No government money will pay for this reception. This year’s event is being underwritten by Caesars Palace. We thank them for their support.
• No Gifts
USCA does not provide gifts for participants. We will have a conference bag that is produced by a women’s organization to benefit women living with HIV. This year’s bag was underwritten by a corporate sponsor.
• Discount Hotel Room
USCA will have a block of discounted hotel rooms for $60 per night at the overflow hotel, below the government per diem rates! The rooms at the conference hotel are $139 per night.
• Ending the HIV/AIDS Epidemic In America
The first day of this year’s meeting will focus on ending the HIV/AIDS epidemic in America.

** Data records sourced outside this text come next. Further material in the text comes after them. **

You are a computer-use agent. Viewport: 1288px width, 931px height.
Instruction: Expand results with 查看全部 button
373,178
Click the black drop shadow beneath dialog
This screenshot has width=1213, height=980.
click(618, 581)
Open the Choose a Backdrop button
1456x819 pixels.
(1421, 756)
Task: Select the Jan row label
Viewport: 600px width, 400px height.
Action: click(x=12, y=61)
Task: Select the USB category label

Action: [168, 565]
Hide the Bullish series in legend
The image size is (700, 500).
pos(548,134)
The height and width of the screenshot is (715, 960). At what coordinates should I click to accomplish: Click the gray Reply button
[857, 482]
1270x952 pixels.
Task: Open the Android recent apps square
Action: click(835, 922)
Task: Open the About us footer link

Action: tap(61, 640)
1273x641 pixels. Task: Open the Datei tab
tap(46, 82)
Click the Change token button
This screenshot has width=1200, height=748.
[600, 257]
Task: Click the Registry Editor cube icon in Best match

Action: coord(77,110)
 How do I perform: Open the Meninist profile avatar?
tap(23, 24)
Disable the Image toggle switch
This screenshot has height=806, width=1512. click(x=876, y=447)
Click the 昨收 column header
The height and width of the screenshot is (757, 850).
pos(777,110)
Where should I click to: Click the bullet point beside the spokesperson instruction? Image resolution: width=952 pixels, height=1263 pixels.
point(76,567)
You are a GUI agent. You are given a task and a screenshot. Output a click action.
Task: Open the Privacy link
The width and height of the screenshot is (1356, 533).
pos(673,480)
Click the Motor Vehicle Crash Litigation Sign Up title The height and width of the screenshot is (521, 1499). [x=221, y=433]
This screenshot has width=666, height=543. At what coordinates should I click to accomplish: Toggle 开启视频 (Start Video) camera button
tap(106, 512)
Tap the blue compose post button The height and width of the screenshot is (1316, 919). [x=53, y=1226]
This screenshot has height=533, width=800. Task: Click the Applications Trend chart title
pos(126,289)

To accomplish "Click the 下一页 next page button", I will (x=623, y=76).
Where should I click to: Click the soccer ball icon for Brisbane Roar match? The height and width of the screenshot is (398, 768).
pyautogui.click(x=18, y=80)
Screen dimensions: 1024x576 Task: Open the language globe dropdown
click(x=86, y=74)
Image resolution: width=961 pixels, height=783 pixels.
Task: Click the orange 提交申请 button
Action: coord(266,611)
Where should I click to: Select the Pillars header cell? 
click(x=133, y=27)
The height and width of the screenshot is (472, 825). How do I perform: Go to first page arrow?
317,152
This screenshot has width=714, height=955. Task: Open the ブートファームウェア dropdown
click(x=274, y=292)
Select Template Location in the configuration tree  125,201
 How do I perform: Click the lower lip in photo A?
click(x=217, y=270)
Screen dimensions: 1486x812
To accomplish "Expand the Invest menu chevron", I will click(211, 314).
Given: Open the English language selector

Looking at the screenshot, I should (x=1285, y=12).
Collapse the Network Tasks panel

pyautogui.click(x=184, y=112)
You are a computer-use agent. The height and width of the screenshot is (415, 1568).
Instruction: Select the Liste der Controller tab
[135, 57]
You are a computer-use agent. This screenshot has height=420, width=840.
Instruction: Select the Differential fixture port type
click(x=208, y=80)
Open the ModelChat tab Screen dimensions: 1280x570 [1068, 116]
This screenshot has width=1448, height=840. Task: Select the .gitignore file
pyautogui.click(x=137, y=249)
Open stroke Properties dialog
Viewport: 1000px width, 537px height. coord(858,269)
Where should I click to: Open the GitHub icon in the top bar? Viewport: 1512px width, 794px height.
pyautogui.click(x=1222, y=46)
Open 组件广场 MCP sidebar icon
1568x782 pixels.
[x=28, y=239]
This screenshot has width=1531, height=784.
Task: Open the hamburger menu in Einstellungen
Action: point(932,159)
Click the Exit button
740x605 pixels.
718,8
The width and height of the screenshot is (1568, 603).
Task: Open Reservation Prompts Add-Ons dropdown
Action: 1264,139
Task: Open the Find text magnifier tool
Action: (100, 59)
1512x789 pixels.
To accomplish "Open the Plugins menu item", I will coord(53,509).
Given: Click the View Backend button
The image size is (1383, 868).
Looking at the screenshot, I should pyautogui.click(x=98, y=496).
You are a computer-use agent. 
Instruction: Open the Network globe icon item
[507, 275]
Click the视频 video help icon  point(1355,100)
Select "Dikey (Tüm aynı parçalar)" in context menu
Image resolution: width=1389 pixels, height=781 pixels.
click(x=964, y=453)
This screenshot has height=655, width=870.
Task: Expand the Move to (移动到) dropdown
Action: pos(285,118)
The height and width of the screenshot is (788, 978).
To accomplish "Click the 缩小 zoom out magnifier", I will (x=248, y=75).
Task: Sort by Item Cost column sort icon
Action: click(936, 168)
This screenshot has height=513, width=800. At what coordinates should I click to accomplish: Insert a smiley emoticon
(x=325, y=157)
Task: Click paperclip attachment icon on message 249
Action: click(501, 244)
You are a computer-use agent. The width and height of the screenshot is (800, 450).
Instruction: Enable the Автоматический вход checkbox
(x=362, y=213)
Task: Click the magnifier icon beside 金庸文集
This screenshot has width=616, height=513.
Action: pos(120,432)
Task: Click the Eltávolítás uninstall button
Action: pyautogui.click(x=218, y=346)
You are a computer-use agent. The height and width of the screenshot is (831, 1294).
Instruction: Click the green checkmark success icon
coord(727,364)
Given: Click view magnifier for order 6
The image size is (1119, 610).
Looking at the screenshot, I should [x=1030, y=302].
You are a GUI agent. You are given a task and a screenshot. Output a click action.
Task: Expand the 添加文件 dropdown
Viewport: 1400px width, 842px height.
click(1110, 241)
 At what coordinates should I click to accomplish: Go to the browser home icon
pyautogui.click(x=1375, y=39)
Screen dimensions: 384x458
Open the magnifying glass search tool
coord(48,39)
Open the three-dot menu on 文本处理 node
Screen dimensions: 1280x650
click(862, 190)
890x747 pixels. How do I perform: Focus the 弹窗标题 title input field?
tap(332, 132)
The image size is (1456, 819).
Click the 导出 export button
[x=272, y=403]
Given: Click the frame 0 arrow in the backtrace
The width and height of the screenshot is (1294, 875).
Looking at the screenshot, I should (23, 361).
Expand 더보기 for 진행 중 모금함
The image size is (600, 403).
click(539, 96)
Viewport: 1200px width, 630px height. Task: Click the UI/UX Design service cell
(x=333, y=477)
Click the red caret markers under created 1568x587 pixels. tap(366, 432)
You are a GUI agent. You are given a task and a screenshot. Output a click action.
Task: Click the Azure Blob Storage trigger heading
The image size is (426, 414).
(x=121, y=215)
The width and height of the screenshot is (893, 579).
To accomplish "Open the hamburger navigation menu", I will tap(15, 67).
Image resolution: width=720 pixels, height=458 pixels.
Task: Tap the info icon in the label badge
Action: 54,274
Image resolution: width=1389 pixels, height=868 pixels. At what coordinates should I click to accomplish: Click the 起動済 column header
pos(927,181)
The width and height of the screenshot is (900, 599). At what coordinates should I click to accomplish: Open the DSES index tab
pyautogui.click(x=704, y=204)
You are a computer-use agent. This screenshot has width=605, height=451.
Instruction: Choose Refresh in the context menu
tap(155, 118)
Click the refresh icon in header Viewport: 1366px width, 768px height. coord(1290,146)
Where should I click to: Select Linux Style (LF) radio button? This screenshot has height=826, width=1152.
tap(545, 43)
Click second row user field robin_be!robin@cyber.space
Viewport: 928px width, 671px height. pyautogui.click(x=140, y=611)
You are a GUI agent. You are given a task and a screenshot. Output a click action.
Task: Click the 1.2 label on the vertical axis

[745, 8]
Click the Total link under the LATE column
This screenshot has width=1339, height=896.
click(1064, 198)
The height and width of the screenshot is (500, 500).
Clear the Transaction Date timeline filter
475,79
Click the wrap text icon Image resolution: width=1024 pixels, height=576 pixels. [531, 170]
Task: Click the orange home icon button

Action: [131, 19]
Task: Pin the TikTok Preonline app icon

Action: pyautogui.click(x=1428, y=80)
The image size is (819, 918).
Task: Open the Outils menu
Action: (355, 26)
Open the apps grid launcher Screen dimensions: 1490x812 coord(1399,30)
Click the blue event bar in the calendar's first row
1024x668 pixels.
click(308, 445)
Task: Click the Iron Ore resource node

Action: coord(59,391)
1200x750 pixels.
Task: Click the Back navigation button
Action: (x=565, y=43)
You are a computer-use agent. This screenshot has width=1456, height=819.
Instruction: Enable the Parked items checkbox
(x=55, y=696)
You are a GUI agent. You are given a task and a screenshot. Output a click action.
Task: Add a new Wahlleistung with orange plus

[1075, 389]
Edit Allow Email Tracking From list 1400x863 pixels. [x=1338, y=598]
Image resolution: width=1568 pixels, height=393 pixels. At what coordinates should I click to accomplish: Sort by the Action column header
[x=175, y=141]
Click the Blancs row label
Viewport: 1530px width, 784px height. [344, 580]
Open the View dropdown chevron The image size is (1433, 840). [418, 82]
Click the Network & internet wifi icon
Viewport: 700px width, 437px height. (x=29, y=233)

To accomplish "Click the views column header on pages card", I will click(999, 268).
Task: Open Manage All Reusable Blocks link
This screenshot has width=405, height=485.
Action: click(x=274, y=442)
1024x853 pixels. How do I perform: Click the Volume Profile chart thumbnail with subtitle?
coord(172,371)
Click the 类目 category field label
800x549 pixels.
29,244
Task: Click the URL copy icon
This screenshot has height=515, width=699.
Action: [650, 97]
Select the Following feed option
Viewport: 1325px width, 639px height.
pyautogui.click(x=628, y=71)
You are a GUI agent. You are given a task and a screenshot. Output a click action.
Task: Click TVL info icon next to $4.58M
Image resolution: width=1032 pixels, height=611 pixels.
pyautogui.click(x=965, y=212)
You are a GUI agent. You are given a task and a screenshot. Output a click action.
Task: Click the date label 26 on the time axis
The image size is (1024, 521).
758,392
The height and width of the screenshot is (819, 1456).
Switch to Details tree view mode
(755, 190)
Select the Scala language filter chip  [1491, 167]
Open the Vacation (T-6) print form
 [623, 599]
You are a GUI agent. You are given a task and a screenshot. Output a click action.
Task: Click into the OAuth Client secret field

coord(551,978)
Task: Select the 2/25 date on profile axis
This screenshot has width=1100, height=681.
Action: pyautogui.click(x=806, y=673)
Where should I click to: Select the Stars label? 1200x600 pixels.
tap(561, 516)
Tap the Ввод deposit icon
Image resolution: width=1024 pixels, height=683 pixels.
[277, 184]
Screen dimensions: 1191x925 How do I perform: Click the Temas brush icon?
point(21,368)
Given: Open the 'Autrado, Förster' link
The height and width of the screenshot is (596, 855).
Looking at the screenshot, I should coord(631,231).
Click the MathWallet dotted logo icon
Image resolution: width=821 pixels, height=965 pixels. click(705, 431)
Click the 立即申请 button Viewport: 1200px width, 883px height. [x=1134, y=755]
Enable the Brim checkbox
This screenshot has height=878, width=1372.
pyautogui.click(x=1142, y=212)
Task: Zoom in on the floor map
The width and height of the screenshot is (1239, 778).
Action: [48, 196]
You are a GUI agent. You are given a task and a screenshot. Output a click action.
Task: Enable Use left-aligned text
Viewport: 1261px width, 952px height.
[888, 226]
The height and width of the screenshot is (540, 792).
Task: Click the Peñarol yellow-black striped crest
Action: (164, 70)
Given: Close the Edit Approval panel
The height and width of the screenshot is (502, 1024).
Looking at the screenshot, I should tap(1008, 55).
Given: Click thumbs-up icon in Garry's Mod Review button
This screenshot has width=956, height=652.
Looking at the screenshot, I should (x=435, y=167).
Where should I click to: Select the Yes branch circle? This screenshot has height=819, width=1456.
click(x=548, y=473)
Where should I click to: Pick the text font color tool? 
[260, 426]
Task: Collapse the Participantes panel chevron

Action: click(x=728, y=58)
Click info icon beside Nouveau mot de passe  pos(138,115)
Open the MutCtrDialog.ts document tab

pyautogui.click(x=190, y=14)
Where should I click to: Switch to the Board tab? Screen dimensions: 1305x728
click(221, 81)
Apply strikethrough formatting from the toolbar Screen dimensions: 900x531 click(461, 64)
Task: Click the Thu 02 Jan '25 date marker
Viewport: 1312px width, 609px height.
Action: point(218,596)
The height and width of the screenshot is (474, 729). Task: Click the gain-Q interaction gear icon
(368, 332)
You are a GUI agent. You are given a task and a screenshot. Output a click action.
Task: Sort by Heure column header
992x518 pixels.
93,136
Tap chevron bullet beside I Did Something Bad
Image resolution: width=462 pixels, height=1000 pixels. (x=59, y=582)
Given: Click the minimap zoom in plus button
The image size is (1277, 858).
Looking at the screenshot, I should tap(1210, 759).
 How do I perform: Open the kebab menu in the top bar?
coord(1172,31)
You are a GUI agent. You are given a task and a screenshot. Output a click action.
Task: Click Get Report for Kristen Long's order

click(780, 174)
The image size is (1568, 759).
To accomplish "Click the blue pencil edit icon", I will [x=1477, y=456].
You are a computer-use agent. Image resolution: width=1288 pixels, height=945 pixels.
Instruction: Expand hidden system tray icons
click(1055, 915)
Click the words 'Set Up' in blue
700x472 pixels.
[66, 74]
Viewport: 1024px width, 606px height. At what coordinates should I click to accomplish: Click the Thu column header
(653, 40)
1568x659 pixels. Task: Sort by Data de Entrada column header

Each of the following days will focus on different aspects to achieve the goals outlined in the National HIV/AIDS Strategy (NHAS).
• Focus On Skills Building
This year’s meeting will focus on developing the skills necessary to end the HIV/AIDS epidemic. Ending the epidemic cannot happen without training.
• Special Scholarships
This year we will provide scholarships for youth and people living with HIV. A special effort will be made to ensure that the majority of these scholarships go to women and girls, particularly African American women and Latinas.
As you can see, our meeting will be like other USCAs and not like the GSA meeting. We take great pride in being responsible stewards of the funds that we receive and are doing our best to rid the meeting of any wasteful expense and to provide the best learning experience for all attendees. We hope to see you there!